A manager shall ensure that policies and procedures are:R9-10-803.C.1.rCorrected Jul 11, 2024

Based on documentation review, interview, and record review, the manager failed to ensure policies and procedures were implemented to protect the health and safety of a resident that covered assistance in the self-administration of medication. The deficient practice posed a risk as the Department was provided false or misleading information. Findings include: 1. A review of facility documentation revealed a policy and procedure titled "Medications Including Opioids and Narcotics: Part VIII - Providing of Medications Offsite," dated January 1, 2023. The policy and procedure stated: "For residents going out of the facility for less than 24 hours and have medication to be administered: Narcotics will not be given to the resident for outings if supervision is not available." The review further revealed a sign out-sign in sheet for residents. The document revealed R2 left the facility for a few hours in the afternoon on December 18, 2023. 2. In an interview, E4 reported R2 left the facility to visit a family member, and E3 reported R2 left the facility to go to a doctor's appointment. 3. A review of R2's medical record revealed an incident report dated December 18, 2023. The report stated: "[R2] was given lunch meds to take. [R2] came back about 4:30 PM. [R2] did not take [R2's] pills or eat. CG got [R2] in bed and went to the kitchen to get [R2] something to eat and meds. When returned to the room, [R2] was passed out...911 was called. [R2] was taken to the hospital." The report revealed R2 returned to the facility at approximately 9:00 PM the same day. The review further revealed a narcotic administration record dated December 17-19, 2023. The document revealed E4 signed off on R2 having received R2's "Oxycodone" at 4:00 PM and 8:00 PM on December 18, 2023, even though R2 was not at the facility during those times. 4. In an interview, E4 confirmed R2 did not receive R2's "Oxycodone" at 4:00 PM and 8:00 PM on December 18, 2023. E4 reported E4 placed R2's "Oxycodone" in a tin and gave the tin to R2 when R2 left earlier in the day. E4 reported the "Oxycodone" was still in the tin when R2 returned several hours later. E4 reported E4 left the "Oxycodone" in the tin until E4 administered it to R2 when R2 returned from the hospital around 9:30 PM. E4 stated, "I signed four o'clock because that's the four o'clock pill." E4 acknowledged E4 did not implement the facility's procedures regarding assistance in the self-administration of medication.
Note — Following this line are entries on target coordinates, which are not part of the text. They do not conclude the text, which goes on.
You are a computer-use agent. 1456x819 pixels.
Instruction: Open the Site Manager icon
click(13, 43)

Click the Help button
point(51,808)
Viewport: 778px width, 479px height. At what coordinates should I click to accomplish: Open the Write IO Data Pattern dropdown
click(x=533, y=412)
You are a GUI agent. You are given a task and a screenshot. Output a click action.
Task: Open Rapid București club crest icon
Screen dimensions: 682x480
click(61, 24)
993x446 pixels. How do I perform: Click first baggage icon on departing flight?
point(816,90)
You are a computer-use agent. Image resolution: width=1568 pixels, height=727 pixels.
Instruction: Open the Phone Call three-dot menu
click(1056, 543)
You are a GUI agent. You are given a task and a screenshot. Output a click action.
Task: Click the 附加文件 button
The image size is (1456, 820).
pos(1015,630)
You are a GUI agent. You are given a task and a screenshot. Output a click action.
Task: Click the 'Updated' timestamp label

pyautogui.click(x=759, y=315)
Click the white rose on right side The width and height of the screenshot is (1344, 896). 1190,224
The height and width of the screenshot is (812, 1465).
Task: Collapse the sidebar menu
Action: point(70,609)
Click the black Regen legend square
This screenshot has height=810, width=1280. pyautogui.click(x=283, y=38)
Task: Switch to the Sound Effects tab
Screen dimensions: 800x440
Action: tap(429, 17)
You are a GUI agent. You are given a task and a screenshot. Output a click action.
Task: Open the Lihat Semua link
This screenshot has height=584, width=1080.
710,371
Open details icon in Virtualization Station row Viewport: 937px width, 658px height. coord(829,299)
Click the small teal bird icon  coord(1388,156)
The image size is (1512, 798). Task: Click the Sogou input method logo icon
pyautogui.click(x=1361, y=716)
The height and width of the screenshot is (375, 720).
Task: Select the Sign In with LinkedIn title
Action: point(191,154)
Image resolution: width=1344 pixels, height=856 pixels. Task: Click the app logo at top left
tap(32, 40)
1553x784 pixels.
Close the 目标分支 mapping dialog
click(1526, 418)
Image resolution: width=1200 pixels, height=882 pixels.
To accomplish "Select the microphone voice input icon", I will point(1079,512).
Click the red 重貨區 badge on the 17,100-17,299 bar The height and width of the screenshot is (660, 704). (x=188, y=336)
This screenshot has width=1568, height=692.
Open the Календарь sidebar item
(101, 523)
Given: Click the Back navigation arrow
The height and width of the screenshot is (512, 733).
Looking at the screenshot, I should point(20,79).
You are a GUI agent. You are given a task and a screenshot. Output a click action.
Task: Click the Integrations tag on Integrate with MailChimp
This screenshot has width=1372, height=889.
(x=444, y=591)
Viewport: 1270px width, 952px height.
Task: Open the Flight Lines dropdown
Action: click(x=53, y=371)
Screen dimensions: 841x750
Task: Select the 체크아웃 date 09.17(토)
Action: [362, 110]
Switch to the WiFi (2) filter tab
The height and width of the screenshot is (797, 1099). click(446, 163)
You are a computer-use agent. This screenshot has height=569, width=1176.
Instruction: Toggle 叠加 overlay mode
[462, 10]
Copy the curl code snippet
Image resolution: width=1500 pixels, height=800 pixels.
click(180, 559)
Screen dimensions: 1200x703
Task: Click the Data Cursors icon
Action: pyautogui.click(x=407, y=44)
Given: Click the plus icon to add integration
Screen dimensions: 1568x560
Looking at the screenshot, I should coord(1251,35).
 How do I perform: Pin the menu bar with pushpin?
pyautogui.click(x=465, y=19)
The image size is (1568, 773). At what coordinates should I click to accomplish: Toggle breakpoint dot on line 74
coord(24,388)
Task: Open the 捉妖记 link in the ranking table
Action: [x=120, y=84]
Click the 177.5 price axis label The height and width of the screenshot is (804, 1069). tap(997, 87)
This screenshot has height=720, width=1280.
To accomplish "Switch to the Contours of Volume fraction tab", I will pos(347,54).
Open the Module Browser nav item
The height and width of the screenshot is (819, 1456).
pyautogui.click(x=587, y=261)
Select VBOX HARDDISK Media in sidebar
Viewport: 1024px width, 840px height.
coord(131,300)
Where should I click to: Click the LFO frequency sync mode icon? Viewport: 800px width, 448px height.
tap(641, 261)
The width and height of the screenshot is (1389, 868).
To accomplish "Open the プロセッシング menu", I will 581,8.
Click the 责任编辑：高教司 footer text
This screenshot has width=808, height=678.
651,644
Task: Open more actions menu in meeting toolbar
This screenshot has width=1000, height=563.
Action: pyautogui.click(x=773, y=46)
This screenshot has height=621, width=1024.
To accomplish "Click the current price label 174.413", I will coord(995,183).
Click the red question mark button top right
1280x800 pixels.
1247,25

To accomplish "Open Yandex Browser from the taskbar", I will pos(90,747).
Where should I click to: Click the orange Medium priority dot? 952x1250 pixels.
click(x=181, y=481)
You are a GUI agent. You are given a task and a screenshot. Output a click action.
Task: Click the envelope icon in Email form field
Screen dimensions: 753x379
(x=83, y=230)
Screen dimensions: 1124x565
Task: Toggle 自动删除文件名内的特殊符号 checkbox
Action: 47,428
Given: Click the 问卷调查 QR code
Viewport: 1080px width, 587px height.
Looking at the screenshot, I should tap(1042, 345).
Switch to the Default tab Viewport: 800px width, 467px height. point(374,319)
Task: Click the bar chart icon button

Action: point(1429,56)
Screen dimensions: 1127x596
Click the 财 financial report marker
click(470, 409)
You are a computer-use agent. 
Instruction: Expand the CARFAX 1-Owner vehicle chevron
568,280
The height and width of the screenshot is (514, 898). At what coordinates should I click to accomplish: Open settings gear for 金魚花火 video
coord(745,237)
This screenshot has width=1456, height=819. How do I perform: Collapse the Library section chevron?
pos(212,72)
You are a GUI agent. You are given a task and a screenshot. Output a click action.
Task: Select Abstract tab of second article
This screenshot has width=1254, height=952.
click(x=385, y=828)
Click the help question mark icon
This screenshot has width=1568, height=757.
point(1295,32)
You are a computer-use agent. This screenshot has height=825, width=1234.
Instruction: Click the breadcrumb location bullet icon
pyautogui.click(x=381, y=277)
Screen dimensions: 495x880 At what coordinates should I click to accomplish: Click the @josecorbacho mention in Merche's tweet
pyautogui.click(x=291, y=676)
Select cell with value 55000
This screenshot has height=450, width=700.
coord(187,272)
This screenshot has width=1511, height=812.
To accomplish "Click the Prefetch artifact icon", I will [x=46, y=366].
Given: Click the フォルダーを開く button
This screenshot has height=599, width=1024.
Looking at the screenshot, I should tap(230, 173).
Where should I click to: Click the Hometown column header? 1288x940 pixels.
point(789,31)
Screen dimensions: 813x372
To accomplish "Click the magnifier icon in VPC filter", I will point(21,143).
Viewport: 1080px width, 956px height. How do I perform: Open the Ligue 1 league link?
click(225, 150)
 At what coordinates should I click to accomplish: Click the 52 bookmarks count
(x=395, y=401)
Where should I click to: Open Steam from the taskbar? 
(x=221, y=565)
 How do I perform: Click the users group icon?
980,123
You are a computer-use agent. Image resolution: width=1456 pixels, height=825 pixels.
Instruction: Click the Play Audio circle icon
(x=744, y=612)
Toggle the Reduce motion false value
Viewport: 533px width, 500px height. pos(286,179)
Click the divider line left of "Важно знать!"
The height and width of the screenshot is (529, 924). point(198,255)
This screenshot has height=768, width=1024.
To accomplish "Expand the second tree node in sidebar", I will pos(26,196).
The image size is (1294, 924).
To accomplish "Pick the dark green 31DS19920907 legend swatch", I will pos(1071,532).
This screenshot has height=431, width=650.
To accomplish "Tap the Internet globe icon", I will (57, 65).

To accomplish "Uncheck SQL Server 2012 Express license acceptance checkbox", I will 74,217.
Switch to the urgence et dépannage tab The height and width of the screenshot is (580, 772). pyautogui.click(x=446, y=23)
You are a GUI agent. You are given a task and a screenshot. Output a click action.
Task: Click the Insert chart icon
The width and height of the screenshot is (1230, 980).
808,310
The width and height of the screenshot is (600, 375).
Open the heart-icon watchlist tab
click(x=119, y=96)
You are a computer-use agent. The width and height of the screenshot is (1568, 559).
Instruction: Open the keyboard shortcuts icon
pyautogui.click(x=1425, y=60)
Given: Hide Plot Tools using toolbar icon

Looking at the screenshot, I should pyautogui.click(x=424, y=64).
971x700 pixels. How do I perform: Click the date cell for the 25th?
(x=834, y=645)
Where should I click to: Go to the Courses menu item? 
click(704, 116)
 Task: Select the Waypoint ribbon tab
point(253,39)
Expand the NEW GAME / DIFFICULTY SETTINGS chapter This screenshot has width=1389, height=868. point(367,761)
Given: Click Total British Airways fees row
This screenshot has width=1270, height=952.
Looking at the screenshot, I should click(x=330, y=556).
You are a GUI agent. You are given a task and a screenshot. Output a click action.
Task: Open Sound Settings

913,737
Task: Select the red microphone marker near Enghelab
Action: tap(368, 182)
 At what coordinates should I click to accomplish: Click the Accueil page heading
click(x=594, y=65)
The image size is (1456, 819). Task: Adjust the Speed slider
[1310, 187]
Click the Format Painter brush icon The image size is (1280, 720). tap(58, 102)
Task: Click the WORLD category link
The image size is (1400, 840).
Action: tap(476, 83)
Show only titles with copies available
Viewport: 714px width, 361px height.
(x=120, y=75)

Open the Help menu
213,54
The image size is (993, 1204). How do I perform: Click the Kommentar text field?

A manager shall ensure that:R9-10-806.A.2.bCorrected Dec 30, 2023

Based on documentation review, interview, record review, and observation, the manager failed to ensure an assistant caregiver interacted with residents under the supervision of a manager or caregiver. The deficient practice posed a risk as residents were left alone with an individual who was not a certified caregiver. Findings include: 1. Arizona Revised Statutes (A.R.S.) \'a7 36-401(A)(46) states "Supervision" means "direct overseeing and inspection of the act of accomplishing a function or activity." 2. A review of facility documentation revealed a policy and procedure titled "Employees and Volunteer Qualifications" dated January 1, 2023. The policy and procedure stated: "An assistant caregiver: Interacts with residents under the supervision of a manager or caregiver." The review revealed a policy and procedure titled "Staffing and Recordkeeping" dated January 16, 2023. The policy and procedure stated: "At least the manager or a caregiver is present at the facility when a resident is present." 3. In an interview, E3 and E5 reported E5 was an assistant caregiver. 4. A review of E5's personnel record revealed E5 was hired as an assistant caregiver. 5. During an environmental inspection of the facility, the Compliance Officer observed E5 in the process of transferring R2 to R2's bed. The Compliance Officer observed no manager or caregiver were in the bedroom with E5 and R2 or within sight of E5 and R2. 6. In an interview, E5 reported E5 was the only personnel member at the facility with the residents for several hours in the evening/night on December 23-25, 2023. 7. In a telephonic interview, E1 reported leaving E5 at the facility alone with the residents. E3 stated to E1, "You're supposed to be here" to which E1 responded, "It's true." E3 stated, "You left [E5] assistant caregiver by [E5's] self, right?" and E1 responded, "Right."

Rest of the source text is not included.